Your task — Your answer must be one number: the count of lines below that include "computer".

Start of Provided data

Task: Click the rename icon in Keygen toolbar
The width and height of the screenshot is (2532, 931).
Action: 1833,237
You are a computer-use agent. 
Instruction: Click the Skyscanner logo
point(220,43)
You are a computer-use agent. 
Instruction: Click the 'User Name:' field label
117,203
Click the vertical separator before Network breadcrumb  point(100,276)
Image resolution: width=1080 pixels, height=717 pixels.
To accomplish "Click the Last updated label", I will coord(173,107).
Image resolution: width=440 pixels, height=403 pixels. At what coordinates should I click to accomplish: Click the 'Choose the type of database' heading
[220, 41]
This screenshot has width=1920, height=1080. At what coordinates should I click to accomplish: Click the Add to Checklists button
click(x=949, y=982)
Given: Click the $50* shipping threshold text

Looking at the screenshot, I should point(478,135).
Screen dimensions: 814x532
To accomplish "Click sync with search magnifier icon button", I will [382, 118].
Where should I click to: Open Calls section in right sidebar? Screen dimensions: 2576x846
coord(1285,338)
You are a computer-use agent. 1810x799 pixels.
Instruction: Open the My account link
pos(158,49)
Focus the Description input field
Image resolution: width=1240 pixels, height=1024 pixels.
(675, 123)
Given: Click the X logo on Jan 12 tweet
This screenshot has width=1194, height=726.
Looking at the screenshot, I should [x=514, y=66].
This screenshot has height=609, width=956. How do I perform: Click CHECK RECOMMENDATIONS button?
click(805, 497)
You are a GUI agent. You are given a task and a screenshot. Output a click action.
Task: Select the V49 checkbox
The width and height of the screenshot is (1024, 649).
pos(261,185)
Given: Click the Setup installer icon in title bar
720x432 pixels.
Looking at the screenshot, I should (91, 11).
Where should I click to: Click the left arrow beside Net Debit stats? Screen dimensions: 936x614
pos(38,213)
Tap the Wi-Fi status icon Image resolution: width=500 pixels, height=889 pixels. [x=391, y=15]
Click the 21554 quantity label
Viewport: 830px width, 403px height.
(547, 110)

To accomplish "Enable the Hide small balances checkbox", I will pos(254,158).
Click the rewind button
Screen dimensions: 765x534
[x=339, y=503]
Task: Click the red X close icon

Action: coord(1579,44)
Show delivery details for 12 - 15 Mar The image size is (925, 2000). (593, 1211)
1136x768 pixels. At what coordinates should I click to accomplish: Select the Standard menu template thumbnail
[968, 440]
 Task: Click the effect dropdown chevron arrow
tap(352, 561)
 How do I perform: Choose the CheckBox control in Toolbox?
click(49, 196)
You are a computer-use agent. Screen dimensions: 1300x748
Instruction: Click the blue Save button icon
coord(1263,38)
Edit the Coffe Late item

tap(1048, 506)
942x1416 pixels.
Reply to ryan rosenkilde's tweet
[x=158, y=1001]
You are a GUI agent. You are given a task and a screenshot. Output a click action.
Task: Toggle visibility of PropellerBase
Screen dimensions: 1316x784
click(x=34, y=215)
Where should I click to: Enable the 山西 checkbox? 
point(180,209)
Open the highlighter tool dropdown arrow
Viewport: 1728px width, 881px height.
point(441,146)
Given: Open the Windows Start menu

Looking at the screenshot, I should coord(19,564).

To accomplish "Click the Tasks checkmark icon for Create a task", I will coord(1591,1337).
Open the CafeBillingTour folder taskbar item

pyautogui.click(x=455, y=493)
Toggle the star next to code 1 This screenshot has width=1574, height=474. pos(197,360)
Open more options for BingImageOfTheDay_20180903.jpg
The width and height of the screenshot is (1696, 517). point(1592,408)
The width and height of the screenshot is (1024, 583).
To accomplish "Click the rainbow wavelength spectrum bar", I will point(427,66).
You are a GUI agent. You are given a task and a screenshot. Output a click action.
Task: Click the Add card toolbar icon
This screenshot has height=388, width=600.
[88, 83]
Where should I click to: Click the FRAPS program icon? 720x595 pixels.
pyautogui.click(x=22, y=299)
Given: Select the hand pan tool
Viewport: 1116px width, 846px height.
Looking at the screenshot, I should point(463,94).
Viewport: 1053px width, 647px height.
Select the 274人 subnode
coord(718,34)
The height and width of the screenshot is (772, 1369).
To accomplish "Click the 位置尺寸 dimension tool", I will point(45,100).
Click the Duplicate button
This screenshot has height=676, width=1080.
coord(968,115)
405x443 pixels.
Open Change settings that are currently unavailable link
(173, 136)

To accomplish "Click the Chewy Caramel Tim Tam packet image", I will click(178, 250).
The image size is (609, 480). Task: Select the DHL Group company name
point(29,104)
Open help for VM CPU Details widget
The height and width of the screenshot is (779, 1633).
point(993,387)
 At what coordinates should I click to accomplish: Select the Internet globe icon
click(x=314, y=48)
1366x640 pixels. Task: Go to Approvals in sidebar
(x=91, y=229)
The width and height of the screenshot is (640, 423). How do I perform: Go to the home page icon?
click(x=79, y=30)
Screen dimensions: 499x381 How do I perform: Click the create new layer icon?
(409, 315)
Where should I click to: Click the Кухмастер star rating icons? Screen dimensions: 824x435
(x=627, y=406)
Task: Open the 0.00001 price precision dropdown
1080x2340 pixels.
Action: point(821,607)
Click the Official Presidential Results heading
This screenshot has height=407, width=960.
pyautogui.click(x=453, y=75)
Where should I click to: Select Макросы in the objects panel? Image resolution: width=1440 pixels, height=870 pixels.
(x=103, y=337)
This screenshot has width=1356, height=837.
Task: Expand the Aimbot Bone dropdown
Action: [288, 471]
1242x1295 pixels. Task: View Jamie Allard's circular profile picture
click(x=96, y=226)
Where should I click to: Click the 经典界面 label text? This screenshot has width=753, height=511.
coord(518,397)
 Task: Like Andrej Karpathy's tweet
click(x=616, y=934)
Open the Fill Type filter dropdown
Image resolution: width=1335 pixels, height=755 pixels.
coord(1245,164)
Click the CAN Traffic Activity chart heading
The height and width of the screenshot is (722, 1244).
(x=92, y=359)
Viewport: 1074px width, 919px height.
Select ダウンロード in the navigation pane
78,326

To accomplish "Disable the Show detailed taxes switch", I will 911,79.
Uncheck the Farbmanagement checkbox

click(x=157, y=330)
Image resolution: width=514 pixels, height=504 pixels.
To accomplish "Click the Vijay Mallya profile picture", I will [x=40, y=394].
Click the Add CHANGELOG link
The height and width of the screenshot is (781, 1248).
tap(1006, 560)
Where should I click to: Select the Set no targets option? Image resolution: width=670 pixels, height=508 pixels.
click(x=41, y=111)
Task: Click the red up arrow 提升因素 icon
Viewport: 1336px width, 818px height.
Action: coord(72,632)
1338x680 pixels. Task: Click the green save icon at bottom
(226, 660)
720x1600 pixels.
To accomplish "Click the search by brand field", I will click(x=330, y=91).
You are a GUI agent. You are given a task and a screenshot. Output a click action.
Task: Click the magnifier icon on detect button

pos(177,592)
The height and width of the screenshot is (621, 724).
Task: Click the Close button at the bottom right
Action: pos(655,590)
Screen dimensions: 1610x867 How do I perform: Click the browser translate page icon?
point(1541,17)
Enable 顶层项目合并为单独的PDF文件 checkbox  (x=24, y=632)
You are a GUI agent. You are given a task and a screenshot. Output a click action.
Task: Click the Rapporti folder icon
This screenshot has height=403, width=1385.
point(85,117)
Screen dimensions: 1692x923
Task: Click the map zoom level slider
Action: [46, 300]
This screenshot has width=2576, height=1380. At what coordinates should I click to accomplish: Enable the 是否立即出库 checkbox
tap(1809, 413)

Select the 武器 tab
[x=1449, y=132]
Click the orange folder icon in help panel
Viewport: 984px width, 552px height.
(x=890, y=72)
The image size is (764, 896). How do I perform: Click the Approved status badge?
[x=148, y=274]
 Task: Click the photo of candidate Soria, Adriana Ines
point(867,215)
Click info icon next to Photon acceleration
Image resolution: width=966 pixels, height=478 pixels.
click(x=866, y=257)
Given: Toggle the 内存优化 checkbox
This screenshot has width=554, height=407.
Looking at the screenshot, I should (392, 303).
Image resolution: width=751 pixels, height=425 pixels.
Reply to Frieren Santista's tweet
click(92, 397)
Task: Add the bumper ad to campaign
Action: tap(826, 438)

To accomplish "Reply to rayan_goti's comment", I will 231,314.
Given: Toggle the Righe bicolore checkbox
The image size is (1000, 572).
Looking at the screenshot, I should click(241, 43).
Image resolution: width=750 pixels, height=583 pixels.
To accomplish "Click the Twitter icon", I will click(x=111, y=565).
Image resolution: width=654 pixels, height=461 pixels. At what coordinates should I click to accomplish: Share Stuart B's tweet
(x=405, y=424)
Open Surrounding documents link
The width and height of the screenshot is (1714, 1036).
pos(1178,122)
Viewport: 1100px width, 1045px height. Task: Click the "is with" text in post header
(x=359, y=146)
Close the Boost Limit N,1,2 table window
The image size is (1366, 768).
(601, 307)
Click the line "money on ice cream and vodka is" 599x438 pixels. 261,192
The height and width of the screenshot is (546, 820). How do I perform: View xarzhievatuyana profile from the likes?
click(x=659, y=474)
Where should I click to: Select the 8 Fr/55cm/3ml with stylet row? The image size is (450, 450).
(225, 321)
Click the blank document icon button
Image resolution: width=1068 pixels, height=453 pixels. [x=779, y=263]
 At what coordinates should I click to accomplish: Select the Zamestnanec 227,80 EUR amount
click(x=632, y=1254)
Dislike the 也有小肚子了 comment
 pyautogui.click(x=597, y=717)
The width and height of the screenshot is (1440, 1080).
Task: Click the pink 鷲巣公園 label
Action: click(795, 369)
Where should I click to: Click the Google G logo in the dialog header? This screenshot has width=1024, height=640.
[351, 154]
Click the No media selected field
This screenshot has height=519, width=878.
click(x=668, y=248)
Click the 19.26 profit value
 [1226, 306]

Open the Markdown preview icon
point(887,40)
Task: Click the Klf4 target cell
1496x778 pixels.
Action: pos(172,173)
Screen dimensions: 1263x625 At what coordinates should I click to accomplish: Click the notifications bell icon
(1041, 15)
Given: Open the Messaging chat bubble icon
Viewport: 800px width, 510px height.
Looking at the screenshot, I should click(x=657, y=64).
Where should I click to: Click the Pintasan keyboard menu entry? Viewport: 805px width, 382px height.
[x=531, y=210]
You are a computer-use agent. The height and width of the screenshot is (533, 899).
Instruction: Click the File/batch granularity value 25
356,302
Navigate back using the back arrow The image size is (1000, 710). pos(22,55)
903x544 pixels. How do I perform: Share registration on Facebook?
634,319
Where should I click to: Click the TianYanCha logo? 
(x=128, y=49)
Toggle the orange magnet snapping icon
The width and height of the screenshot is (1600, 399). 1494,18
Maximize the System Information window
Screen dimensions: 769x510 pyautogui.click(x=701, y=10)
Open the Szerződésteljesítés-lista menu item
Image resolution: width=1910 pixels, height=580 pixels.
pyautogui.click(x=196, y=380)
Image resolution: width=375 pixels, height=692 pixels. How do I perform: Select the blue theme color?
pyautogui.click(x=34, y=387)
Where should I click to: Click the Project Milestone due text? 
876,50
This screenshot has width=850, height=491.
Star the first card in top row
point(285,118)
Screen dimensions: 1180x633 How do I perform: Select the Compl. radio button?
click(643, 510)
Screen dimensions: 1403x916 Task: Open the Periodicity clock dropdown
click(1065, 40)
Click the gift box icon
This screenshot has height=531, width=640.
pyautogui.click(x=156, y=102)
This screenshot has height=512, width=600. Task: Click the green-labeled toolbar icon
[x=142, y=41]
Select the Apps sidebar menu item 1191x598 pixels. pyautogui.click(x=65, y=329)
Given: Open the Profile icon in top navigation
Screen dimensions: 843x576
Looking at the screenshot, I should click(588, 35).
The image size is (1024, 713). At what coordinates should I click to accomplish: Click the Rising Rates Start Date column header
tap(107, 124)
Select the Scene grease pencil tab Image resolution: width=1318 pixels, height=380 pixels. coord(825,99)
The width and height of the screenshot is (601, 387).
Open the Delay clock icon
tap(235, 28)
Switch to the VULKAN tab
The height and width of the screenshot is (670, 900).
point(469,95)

End of Provided data

Exercise solution — 5